- [YOUR OBJECTIVE] Print the records from the line containing "Find the location of a particular element. The" through the line containing "This screenshot has width=692, height=506.", reproducing those lines exactly and including both of them.

- [EXCERPTED DATA]
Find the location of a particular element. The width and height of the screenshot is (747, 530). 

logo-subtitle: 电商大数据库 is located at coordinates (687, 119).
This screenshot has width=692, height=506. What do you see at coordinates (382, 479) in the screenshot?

---

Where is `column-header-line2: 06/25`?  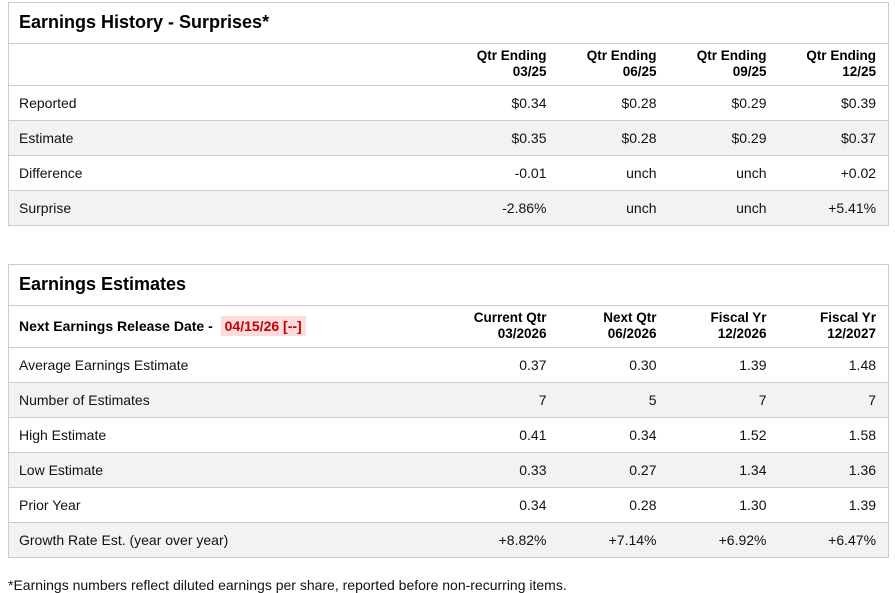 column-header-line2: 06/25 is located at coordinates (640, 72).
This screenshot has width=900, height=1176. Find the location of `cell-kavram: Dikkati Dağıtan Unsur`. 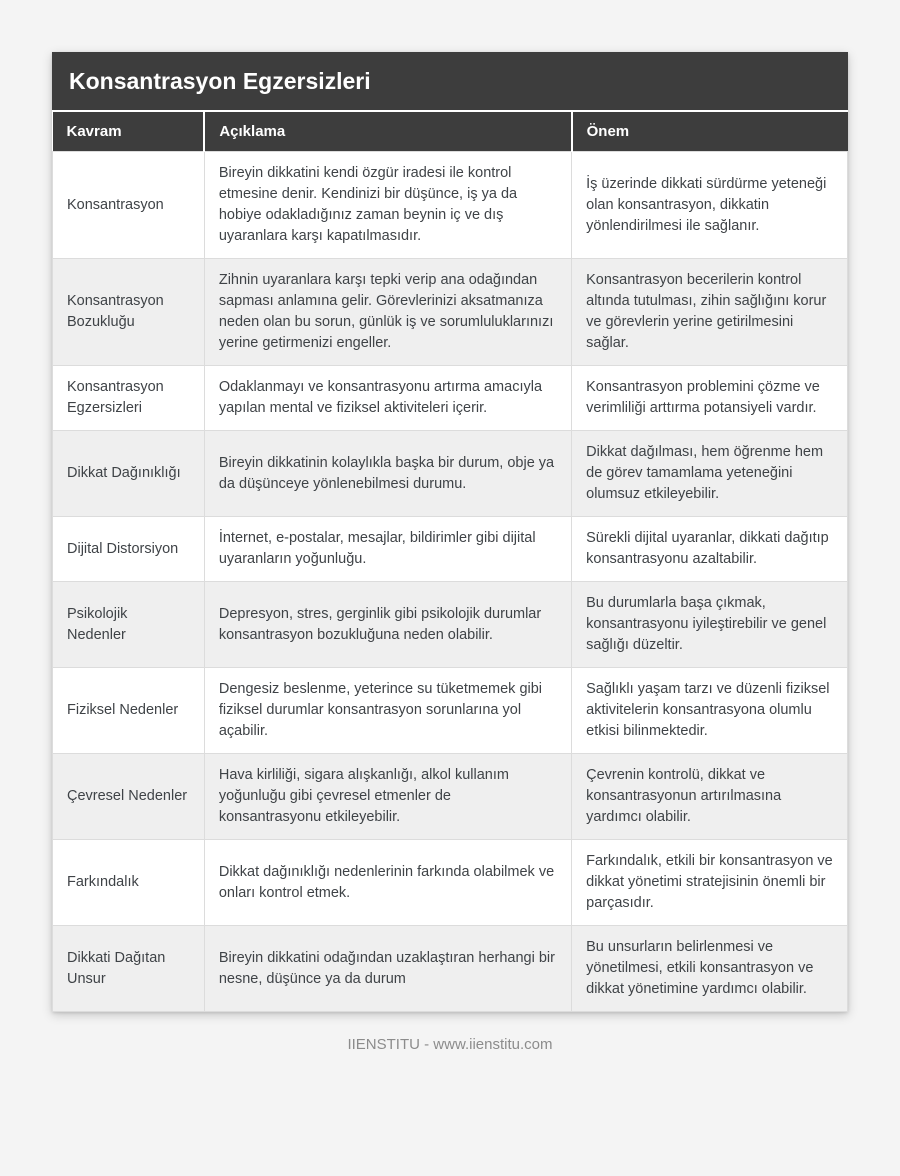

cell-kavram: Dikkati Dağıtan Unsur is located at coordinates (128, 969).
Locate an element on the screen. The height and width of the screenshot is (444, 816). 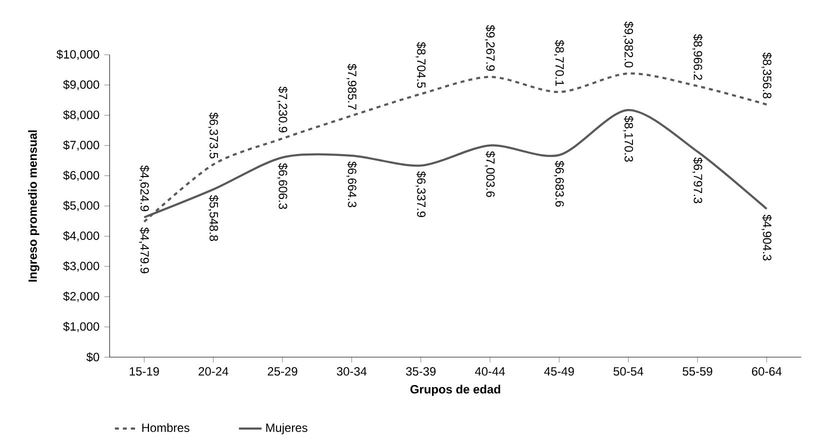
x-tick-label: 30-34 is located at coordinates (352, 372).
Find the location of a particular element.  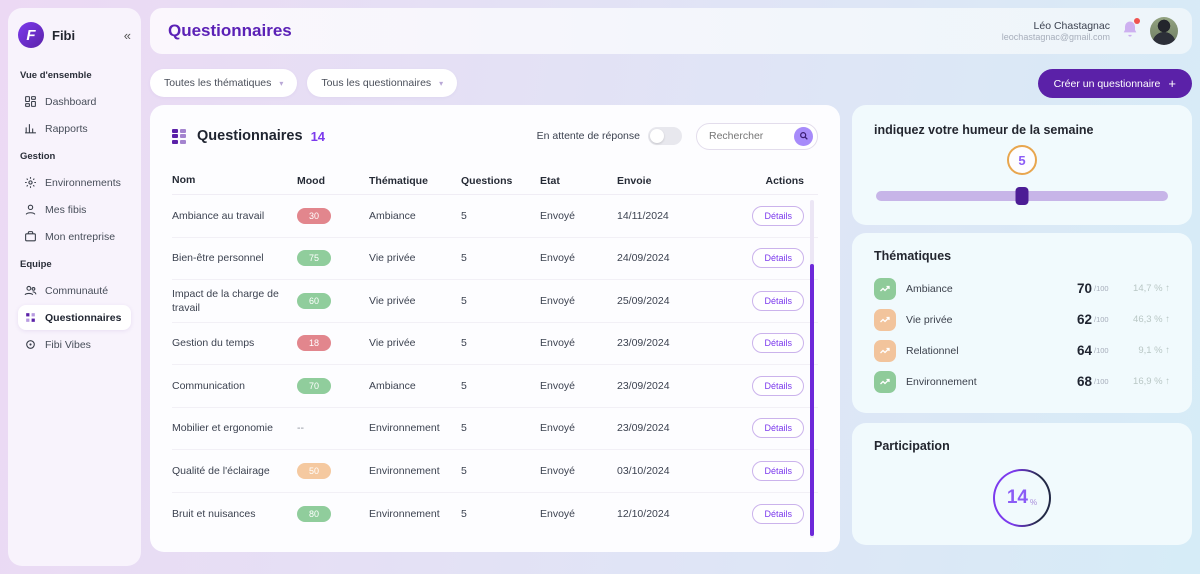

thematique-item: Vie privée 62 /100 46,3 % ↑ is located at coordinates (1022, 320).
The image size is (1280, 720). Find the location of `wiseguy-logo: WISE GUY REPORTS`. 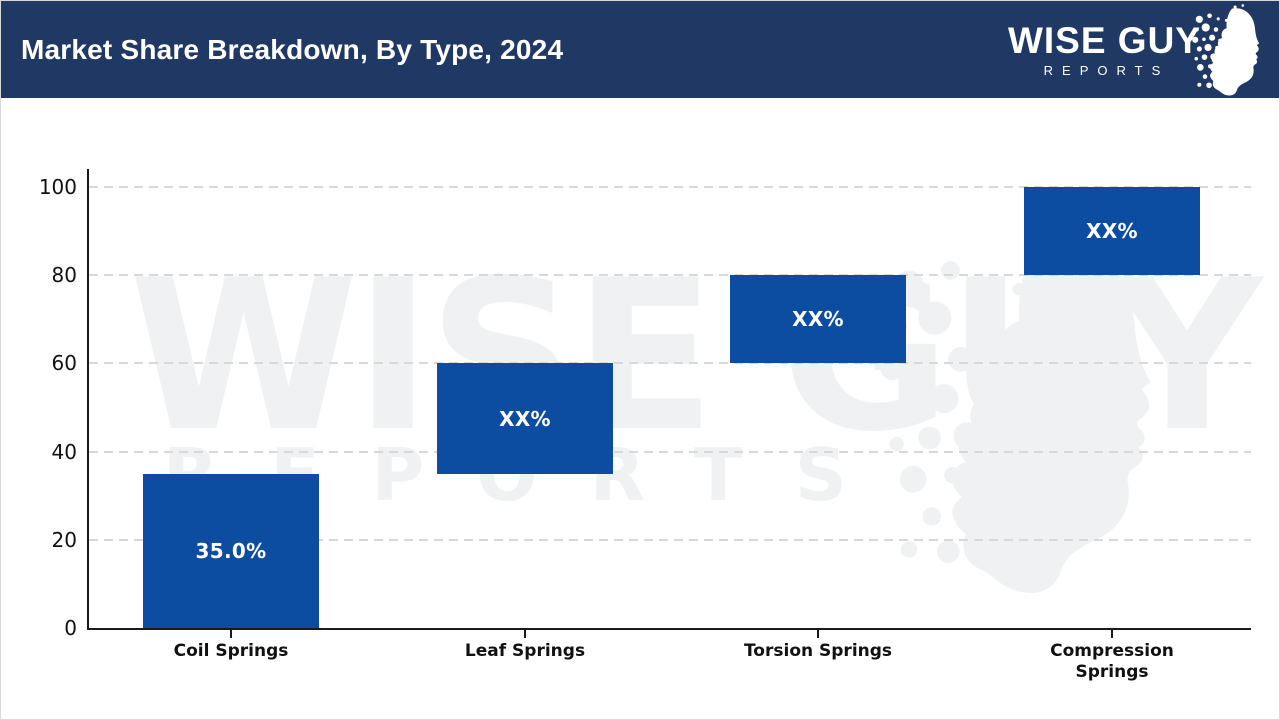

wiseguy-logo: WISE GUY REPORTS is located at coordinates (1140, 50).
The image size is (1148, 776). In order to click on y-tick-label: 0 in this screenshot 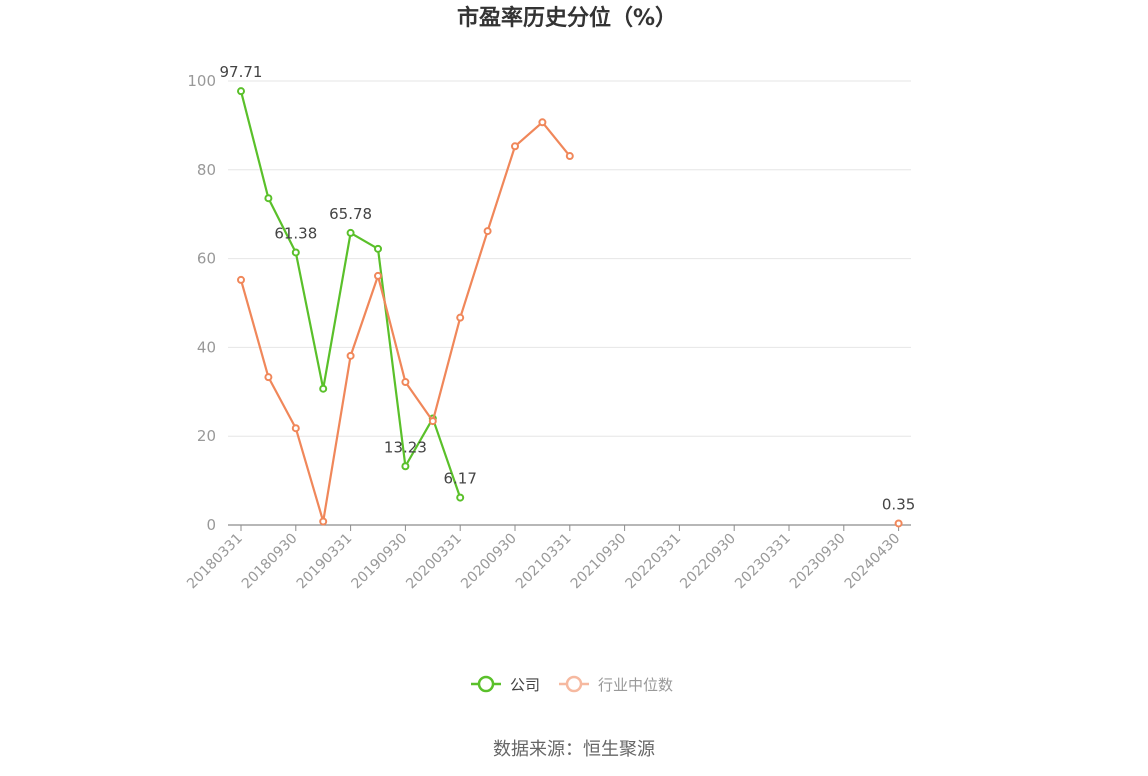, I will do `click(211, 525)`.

- [ANSWER SPACE]
Find the location of a particular element. The width and height of the screenshot is (747, 530). 

logo-subtitle: 电商大数据库 is located at coordinates (687, 119).
This screenshot has width=692, height=506. What do you see at coordinates (382, 479) in the screenshot?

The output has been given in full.